Eyestrain relief extra credit:
Maximize relief by heading to a tropical beach on a wellness getaway or hike in a national park forest gazing far out onto natural beauty. The further into the distance you can see, the healthier it is for your eyes (and health).
2. Join the blue-light blocking movement.
While these glasses don’t directly give eyestrain relief, blocking blue light ensures you’re not interfering with your melatonin production (a.k.a. sleep quality).
So, while it’s suggested to wear at least the last two hours before bed, it’s helpful to keep them on while you’re spending hours in front of any screen.
A good night’s sleep will improve eyestrain symptoms on top of the countless other benefits like a better, more stable mode, metabolism, immunity and mental clarity.
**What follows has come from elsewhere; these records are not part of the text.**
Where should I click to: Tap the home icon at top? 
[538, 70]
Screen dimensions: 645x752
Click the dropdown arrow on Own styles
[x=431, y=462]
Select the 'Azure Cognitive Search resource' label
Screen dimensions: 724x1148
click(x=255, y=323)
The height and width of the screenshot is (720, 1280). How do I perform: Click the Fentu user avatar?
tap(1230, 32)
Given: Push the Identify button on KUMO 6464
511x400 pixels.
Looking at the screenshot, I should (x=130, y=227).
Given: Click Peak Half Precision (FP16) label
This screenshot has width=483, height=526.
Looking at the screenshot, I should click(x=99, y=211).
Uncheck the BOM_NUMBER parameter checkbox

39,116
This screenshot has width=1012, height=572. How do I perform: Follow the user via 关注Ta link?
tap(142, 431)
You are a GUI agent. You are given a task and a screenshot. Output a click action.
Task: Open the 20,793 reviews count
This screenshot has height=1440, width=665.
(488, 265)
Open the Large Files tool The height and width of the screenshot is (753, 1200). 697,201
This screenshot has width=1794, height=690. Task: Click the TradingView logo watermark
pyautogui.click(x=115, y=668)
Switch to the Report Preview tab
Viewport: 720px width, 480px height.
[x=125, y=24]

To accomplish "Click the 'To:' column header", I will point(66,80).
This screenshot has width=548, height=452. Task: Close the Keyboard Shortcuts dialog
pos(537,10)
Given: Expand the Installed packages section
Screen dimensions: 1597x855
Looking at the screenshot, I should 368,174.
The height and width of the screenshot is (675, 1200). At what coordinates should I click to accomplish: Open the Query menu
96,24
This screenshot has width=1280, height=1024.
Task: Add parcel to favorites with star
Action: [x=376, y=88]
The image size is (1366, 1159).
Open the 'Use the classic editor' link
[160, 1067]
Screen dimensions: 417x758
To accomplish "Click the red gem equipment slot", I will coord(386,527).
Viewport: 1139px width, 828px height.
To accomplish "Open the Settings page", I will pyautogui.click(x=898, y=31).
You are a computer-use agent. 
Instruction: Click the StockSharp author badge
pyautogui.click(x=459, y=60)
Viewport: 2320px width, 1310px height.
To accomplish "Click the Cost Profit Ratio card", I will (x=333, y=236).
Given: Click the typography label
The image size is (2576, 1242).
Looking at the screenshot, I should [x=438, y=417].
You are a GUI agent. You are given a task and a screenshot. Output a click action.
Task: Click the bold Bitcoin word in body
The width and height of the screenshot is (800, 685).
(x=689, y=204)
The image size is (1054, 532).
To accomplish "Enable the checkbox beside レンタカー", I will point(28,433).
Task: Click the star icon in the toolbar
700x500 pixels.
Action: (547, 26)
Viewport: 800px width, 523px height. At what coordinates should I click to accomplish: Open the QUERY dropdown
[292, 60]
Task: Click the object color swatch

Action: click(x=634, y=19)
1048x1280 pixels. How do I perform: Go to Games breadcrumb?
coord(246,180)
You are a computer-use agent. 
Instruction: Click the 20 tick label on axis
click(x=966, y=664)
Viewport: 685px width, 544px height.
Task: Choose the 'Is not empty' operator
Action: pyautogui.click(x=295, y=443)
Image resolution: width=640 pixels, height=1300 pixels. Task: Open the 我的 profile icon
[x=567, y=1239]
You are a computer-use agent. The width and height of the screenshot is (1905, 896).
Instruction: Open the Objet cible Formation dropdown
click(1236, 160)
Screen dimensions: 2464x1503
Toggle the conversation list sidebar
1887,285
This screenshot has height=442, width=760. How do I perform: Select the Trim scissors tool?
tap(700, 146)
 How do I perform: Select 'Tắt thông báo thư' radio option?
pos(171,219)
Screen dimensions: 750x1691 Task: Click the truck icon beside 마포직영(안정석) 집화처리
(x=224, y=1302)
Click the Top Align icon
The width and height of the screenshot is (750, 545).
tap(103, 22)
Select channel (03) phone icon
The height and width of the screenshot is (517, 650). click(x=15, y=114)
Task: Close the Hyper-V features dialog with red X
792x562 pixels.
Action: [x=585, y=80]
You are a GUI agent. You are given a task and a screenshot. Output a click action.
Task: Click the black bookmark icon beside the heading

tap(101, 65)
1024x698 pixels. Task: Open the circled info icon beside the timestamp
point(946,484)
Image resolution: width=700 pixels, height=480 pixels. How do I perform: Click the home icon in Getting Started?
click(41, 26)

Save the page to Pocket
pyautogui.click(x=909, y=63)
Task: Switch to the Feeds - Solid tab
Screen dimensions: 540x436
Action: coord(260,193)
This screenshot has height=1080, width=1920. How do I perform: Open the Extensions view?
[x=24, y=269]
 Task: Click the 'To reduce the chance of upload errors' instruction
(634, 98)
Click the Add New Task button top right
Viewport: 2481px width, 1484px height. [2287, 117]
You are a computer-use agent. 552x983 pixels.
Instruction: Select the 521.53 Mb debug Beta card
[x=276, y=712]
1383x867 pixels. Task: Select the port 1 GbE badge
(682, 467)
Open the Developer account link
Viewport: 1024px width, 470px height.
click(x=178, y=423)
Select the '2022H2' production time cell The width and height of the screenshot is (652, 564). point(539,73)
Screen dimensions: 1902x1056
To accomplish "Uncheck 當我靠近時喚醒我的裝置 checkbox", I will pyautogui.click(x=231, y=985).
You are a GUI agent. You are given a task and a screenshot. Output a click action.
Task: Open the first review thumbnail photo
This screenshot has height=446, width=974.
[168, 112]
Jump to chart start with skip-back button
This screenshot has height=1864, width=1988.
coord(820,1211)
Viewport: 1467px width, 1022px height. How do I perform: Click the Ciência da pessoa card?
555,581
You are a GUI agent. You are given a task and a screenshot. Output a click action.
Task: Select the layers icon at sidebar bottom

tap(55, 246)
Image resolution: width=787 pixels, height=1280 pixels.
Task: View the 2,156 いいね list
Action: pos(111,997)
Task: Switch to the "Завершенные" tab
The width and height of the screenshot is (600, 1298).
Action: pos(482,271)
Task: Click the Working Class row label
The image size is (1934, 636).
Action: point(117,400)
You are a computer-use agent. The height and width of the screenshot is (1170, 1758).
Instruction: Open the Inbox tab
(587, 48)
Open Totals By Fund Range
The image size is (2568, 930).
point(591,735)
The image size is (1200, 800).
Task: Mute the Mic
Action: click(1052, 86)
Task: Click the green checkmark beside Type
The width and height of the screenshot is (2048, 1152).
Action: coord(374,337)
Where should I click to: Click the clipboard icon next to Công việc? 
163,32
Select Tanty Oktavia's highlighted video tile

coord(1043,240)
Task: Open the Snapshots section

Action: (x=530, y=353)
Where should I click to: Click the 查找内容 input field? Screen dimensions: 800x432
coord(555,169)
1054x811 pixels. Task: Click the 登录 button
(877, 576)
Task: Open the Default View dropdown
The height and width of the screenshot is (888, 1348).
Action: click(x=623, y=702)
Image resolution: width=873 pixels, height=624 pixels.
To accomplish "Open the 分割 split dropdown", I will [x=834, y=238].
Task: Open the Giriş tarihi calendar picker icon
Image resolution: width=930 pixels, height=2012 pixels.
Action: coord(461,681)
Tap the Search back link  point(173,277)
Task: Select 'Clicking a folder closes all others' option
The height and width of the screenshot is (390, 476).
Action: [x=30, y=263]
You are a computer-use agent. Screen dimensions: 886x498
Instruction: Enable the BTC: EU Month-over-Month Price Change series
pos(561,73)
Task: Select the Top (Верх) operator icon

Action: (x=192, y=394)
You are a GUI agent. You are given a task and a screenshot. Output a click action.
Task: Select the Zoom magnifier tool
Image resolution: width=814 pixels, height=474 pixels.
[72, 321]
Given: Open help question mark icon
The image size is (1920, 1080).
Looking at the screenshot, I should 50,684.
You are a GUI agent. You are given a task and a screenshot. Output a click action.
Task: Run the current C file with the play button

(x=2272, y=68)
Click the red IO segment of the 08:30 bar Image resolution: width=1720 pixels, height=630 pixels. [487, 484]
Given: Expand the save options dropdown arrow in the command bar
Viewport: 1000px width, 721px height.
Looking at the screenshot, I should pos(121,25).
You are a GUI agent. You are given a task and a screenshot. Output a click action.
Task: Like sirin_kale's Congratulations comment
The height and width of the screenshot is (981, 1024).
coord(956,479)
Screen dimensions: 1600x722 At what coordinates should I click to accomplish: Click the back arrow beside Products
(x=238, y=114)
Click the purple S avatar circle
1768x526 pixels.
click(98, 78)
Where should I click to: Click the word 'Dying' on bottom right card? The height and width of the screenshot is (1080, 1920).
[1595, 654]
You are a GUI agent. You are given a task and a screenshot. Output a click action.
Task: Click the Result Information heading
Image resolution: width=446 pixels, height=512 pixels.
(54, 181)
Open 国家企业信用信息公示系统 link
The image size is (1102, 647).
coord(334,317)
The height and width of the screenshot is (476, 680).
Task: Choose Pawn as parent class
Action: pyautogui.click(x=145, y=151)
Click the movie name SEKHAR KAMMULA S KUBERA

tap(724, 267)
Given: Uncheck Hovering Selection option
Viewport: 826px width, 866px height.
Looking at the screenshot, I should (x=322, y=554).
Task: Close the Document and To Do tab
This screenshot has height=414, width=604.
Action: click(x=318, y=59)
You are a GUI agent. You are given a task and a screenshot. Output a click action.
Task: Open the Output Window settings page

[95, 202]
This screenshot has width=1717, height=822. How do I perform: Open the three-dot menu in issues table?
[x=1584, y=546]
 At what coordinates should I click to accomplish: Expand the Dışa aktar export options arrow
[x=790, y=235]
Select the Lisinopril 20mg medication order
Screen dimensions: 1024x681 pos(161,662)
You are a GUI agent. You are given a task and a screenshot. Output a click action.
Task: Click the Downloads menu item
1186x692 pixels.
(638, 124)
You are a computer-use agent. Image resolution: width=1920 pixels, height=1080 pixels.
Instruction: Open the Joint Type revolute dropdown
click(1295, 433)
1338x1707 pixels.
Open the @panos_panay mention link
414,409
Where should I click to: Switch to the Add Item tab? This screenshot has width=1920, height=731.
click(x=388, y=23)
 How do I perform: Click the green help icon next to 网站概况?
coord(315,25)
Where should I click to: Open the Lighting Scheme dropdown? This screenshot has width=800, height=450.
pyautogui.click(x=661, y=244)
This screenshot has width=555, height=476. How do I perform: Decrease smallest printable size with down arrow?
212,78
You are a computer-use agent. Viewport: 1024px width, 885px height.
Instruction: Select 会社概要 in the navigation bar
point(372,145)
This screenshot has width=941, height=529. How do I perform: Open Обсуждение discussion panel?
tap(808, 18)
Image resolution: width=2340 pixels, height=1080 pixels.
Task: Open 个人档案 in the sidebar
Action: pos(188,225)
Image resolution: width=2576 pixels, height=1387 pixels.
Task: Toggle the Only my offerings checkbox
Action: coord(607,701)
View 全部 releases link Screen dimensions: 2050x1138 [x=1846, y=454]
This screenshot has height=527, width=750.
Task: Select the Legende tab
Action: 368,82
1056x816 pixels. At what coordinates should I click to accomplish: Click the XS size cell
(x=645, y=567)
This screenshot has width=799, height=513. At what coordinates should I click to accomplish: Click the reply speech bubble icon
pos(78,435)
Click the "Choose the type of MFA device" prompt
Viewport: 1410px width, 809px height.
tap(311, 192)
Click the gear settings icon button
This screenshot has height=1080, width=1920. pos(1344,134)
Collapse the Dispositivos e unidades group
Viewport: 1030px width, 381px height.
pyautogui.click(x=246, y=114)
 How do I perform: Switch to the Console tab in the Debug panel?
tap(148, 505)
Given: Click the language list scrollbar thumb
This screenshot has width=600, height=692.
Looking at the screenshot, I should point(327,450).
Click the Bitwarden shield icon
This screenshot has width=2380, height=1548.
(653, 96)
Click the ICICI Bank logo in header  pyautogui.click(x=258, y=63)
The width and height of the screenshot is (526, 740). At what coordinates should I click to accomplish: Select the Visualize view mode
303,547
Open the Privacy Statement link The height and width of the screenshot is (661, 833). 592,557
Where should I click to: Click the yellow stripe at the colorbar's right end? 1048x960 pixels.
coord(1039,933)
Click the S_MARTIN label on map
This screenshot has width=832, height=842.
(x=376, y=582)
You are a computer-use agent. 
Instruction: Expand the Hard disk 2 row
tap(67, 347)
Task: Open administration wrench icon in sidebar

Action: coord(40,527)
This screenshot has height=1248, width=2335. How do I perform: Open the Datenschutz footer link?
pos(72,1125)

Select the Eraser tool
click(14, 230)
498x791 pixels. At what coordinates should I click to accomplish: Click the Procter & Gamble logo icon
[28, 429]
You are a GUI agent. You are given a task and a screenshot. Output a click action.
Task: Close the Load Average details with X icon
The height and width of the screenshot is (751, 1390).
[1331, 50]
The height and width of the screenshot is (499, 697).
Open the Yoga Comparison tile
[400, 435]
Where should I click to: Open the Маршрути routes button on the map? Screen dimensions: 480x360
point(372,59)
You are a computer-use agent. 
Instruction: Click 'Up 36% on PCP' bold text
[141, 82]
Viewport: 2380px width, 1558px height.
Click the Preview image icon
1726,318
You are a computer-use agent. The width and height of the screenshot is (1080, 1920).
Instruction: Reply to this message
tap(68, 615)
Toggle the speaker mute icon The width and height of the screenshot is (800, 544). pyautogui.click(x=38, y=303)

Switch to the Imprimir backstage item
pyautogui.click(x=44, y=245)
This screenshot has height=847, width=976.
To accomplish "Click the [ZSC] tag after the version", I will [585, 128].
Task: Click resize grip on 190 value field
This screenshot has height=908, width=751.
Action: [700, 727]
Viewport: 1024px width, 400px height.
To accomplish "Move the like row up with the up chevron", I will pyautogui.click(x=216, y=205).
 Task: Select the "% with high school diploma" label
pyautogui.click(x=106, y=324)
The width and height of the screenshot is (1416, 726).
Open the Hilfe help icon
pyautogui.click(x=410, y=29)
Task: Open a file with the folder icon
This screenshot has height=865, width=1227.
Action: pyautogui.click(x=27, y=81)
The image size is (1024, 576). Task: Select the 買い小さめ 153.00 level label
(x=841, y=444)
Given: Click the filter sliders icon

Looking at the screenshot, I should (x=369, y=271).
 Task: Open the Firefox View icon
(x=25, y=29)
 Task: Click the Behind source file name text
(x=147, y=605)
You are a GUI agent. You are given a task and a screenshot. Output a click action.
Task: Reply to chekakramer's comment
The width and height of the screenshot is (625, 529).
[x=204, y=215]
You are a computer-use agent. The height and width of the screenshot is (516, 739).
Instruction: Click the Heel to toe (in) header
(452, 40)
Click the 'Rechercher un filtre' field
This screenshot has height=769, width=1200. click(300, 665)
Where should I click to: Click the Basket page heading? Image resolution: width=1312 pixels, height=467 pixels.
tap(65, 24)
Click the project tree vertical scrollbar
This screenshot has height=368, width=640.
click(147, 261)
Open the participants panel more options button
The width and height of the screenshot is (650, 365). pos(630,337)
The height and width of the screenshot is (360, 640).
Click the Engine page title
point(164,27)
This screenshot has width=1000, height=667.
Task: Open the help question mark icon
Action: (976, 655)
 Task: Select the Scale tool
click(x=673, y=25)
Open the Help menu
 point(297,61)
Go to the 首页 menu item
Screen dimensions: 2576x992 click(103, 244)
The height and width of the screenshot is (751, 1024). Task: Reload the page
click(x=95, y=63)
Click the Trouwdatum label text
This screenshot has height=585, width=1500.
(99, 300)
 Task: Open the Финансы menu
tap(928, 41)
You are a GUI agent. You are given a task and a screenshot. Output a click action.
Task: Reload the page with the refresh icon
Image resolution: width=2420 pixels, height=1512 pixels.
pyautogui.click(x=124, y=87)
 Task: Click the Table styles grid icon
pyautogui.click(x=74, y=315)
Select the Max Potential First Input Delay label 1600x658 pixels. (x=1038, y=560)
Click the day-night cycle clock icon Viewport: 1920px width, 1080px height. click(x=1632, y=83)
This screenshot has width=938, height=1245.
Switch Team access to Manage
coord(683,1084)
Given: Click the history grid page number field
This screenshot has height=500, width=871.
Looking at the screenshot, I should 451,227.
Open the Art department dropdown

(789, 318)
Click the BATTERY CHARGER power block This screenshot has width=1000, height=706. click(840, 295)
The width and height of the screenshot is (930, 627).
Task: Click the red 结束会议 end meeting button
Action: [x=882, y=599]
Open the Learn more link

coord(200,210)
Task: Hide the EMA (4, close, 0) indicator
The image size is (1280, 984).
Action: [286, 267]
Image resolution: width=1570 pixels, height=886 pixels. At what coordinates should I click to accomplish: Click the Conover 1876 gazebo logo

Say “bye-bye brain fog” too.
3. Lastly, consider altering your status quo.
Make your next read a tangible book over a tablet. Schedule walking meetings. Opt for no video on Zoom calls when possible (blame it on this article if you need to).
And, of course, buffer in the time to step away; if it’s not scheduled, it’s harder to make anything a habit.
I suggest the last five minutes of the hour, you stand up, stretch, take a walk around the office (or home), and if the weather is nice, get outside.
Which one of these three solutions most resonated with you? Which will you put into action to finally get eyestrain relief?